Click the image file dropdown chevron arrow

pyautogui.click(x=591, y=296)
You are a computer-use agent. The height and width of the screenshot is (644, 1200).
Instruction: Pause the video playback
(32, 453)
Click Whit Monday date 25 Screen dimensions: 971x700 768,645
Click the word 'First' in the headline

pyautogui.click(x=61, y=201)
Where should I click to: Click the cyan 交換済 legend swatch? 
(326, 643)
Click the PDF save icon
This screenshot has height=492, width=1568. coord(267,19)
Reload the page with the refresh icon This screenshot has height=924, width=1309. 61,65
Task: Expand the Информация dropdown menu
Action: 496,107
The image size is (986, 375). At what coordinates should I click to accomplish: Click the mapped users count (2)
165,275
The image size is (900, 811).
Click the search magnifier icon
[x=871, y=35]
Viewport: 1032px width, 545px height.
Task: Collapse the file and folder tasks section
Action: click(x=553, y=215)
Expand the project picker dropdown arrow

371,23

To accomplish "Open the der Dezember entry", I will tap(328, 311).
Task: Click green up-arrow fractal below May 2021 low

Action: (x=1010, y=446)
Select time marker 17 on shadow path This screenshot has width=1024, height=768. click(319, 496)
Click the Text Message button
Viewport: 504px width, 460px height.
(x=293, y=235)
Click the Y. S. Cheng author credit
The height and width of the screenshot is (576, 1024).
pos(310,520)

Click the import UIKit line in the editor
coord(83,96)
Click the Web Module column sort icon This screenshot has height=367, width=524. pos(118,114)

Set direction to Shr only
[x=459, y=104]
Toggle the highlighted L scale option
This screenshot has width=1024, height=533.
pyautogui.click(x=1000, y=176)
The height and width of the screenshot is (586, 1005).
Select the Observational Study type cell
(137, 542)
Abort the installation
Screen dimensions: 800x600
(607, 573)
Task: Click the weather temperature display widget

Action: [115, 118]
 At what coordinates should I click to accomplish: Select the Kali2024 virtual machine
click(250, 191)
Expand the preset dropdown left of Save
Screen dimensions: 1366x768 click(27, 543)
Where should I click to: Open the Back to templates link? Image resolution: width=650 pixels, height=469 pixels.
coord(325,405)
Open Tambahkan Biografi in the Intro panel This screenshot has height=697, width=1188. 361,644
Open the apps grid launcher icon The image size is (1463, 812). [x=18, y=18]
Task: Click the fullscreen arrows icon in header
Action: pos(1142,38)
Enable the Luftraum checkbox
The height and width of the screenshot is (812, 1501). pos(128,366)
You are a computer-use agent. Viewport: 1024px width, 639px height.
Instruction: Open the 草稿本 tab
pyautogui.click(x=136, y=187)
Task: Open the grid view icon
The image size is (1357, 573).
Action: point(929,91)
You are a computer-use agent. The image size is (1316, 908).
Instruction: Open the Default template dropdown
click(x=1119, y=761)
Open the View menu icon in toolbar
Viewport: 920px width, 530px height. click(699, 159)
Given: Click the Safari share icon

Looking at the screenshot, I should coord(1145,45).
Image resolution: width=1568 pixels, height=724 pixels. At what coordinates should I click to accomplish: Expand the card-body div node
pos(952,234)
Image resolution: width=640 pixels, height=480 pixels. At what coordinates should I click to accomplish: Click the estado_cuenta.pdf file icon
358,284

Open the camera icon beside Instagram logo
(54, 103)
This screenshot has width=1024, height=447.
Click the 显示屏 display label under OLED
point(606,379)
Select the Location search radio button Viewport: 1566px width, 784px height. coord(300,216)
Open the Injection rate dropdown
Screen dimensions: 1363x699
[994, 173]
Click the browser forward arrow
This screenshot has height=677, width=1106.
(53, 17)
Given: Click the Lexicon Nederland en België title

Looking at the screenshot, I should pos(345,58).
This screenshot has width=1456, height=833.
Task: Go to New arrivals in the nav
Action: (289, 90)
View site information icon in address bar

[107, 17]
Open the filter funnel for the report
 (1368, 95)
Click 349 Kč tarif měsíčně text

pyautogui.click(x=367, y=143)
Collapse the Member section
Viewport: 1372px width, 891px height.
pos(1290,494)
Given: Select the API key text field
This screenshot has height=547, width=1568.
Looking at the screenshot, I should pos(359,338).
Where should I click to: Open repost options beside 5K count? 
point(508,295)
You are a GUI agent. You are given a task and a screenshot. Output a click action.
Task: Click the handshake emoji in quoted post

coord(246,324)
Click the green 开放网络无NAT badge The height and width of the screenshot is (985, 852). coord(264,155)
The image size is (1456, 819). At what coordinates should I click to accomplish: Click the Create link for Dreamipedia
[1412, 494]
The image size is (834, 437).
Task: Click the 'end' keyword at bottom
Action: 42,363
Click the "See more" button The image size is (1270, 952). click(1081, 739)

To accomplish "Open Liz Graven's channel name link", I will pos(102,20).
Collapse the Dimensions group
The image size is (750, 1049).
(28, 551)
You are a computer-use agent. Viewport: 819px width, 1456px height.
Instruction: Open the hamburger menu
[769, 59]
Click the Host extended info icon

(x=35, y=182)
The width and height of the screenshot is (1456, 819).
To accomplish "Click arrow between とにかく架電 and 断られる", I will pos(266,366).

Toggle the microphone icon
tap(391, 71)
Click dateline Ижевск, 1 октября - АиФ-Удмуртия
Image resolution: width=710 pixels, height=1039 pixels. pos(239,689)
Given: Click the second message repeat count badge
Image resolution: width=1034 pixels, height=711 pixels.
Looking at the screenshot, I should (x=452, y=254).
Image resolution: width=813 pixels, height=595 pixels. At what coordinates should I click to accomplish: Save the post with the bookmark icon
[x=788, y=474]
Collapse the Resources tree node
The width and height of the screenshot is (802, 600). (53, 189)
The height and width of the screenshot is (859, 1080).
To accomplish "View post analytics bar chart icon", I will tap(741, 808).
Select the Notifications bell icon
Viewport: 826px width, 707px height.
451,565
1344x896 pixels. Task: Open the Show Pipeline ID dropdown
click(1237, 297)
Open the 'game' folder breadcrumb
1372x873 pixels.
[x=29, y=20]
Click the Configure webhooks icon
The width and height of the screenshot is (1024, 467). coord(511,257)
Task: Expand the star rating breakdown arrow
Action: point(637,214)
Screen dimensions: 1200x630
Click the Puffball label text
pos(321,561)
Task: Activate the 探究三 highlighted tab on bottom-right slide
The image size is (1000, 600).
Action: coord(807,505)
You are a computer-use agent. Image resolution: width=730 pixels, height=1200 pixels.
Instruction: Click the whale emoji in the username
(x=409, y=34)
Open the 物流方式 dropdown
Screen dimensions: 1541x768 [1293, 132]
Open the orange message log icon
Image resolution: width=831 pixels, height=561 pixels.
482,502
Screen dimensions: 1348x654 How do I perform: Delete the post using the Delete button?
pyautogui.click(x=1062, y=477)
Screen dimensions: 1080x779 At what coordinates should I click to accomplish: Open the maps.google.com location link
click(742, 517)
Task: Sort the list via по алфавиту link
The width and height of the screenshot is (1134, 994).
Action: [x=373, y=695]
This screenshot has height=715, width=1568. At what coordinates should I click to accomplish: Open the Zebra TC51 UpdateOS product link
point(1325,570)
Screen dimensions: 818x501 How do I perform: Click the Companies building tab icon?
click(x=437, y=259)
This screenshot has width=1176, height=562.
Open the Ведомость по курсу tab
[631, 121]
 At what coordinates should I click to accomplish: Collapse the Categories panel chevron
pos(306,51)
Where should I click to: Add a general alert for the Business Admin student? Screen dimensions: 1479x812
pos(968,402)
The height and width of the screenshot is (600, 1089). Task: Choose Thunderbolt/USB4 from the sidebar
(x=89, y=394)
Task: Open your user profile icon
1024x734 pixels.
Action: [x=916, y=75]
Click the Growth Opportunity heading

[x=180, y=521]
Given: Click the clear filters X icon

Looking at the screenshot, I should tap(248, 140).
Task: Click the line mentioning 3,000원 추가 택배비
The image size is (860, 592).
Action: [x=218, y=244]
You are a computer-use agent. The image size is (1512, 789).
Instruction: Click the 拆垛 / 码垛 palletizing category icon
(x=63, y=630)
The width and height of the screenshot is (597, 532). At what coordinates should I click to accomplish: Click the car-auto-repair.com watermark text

───

» WHAT IS REQUIRED:
Update the lines that open with the line containing "Expand the preset dropdown left of Save" and close with the line containing "pyautogui.click(x=136, y=187)": rewrite them with "checkbox" replaced by "toggle" and everything else unchanged.

» FULL OUTPUT:
Expand the preset dropdown left of Save
Screen dimensions: 1366x768 click(27, 543)
Where should I click to: Open the Back to templates link? Image resolution: width=650 pixels, height=469 pixels.
coord(325,405)
Open Tambahkan Biografi in the Intro panel This screenshot has height=697, width=1188. 361,644
Open the apps grid launcher icon The image size is (1463, 812). [x=18, y=18]
Task: Click the fullscreen arrows icon in header
Action: pos(1142,38)
Enable the Luftraum toggle
The height and width of the screenshot is (812, 1501). pos(128,366)
You are a computer-use agent. Viewport: 1024px width, 639px height.
Instruction: Open the 草稿本 tab
pyautogui.click(x=136, y=187)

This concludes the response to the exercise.